→ Given instruction:
Transcribe the records word for word, from their beginning through the line containing "[x=122, y=160]".

Word and element location records:
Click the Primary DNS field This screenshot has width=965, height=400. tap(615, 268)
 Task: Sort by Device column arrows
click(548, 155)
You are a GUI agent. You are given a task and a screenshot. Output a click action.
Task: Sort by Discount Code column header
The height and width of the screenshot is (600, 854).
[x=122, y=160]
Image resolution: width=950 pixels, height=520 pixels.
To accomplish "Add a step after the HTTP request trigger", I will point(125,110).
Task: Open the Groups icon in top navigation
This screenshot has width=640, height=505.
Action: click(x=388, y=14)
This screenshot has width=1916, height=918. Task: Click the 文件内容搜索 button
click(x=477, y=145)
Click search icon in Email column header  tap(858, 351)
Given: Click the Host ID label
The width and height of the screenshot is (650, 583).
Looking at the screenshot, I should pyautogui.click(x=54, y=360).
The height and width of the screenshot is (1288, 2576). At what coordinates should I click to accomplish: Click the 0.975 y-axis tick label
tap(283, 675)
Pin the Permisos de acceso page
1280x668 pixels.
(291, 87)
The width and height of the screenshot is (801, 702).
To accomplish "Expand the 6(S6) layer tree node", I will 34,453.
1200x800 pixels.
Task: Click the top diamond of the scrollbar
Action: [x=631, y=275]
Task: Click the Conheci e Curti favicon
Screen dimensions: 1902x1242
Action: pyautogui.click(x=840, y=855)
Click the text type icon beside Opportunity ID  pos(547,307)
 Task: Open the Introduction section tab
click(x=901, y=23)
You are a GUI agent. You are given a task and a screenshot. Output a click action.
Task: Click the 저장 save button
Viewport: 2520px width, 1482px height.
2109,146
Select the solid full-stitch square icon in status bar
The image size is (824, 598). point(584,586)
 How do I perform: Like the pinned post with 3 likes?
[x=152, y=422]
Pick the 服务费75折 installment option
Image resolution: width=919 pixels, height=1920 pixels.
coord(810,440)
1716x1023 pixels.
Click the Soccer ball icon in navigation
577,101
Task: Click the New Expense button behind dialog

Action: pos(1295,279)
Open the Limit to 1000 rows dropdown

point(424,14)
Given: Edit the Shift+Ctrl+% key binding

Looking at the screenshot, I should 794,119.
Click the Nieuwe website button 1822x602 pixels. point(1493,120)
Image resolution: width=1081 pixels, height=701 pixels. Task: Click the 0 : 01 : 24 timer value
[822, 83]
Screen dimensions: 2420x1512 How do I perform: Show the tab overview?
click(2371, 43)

→ Expected answer:
Click the Primary DNS field This screenshot has width=965, height=400. tap(615, 268)
 Task: Sort by Device column arrows
click(548, 155)
You are a GUI agent. You are given a task and a screenshot. Output a click action.
Task: Sort by Discount Code column header
The height and width of the screenshot is (600, 854).
[x=122, y=160]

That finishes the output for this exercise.